== READING TEXT

State income taxes add another layer. Most states tax 401(k) distributions as ordinary income, with rates ranging from zero in states without an income tax up to above 13% in the highest-tax states. A handful of states offer partial exemptions for retirement income, so the effective rate may be lower than the headline bracket.
In January or February of the year after your withdrawal, your plan administrator will issue Form 1099-R reporting the distribution amount, the taxable portion, and any federal taxes withheld.9Internal Revenue Service. 2025 Instructions for Forms 1099-R and 5498 You’ll need that form to file your return accurately. Keep it with your tax records for at least three years.
The taxes and penalties get all the attention, but the real damage from an early 401(k) withdrawal is the compound growth you forfeit. A $10,000 withdrawal at age 35 doesn’t just cost you $10,000 — at a 7% average annual return, that money would have grown to roughly $76,000 by age 65. The penalty and income taxes on the withdrawal might run $3,000 to $4,000, but the lost growth dwarfs both.
Rebuilding is slower than most people expect. You can’t simply dump a lump sum back in. The 2026 employee contribution limit is $24,500, with an additional $8,000 in catch-up contributions if you’re 50 or older, or $11,250 if you’re between 60 and 63.10Internal Revenue Service. 401(k) Limit Increases to $24,500 for 2026, IRA Limit Increases to $7,500 If you’re already maxing out contributions, there’s no way to accelerate replacement of withdrawn funds. And while plans can no longer suspend your contributions after a hardship withdrawal (that rule ended after 2019), any period where you reduce contributions to cover the financial need that prompted the withdrawal also means lost employer matching dollars.11Internal Revenue Service. Retirement Plans FAQs Regarding Hardship Distributions
Start by reviewing your plan’s Summary Plan Description, which spells out which distribution types your employer actually offers, along with any plan-specific fees or waiting periods. Your HR department or the plan administrator’s website should have this document available. Not every plan permits every type of withdrawal discussed in this article, so confirming eligibility before gathering paperwork saves time.
Once you know your plan supports the distribution you need, request the appropriate withdrawal or loan application from the plan administrator’s portal. The application will ask for basic identifying information, the dollar amount, and how you want the funds delivered. For hardship distributions, you’ll also need to document the qualifying expense with third-party evidence: medical bills for health-related withdrawals, a foreclosure or eviction notice for housing emergencies, a signed purchase contract for a home buy, or tuition bills for education expenses. The amount you request must match the documented need.
After you submit the application and supporting documents — usually through the administrator’s secure online portal — expect a review period of roughly five to ten business days. The administrator verifies your account balance, confirms the documentation meets the plan’s requirements, and then disburses funds by direct deposit or check. Monitor your account afterward to confirm the correct amount was deducted and, if you took a loan, that the repayment schedule is properly set up in your employer’s payroll system.

====

* _TASK OBJECTIVE_
Summarize the text on early 401(k) withdrawals in three sentences.

== SUPPLIED ENTRIES

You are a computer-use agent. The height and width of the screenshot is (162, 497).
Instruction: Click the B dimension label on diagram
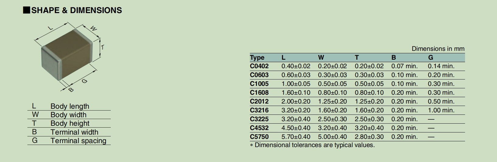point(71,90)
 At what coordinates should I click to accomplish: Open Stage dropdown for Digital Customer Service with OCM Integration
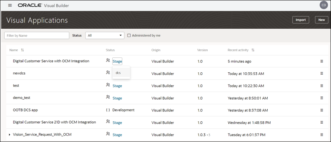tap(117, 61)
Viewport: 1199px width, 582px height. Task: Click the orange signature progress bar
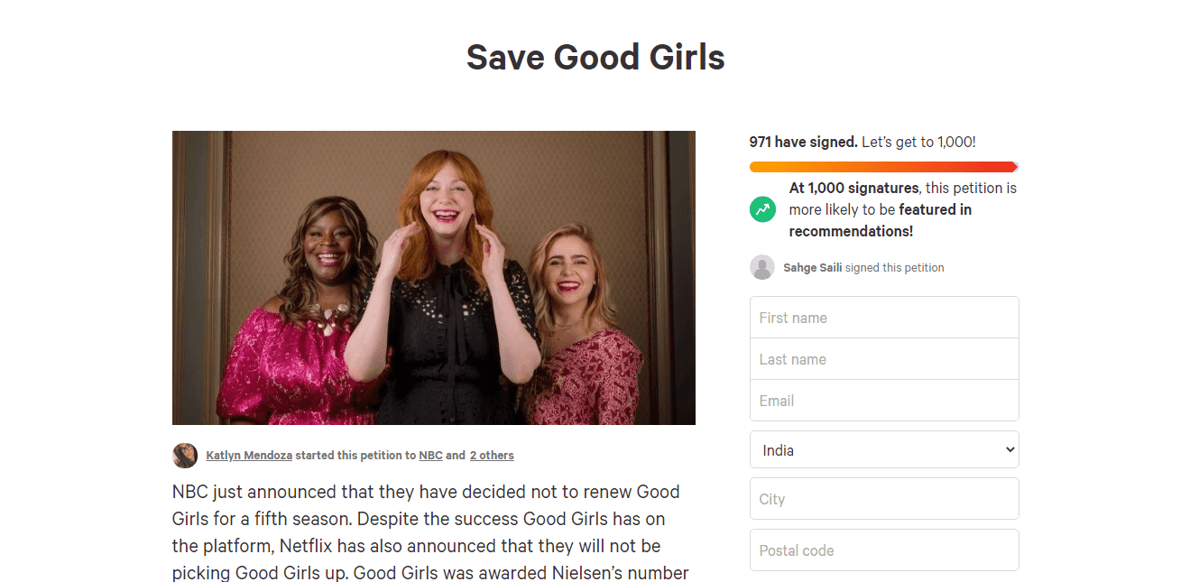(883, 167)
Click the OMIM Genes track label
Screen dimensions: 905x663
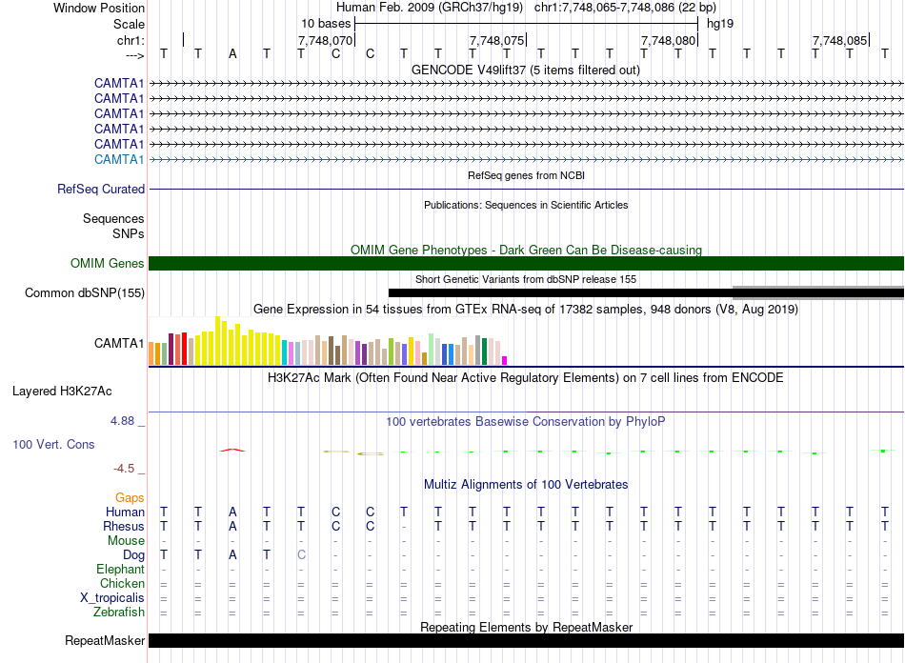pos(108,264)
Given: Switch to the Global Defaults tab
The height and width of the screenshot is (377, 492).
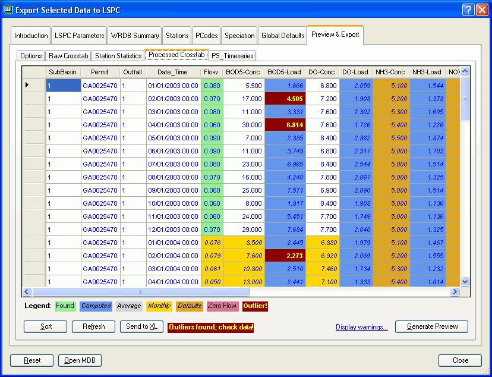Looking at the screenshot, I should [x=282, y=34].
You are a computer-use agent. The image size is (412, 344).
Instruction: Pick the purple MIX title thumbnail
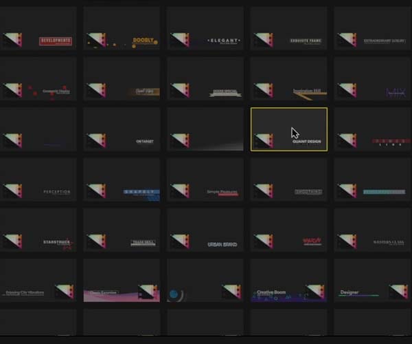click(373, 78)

====

* _EXERCISE SOLUTION_
Most states tax 401(k) distributions as ordinary income, and the plan administrator issues Form 1099-R, which you need to file your return accurately. The greatest cost of an early withdrawal is the compound growth you forfeit, and rebuilding is slow because annual contribution limits cap how much you can put back. To withdraw, review your plan's Summary Plan Description, request the appropriate application with any required documentation, and expect roughly five to ten business days of review before funds are disbursed.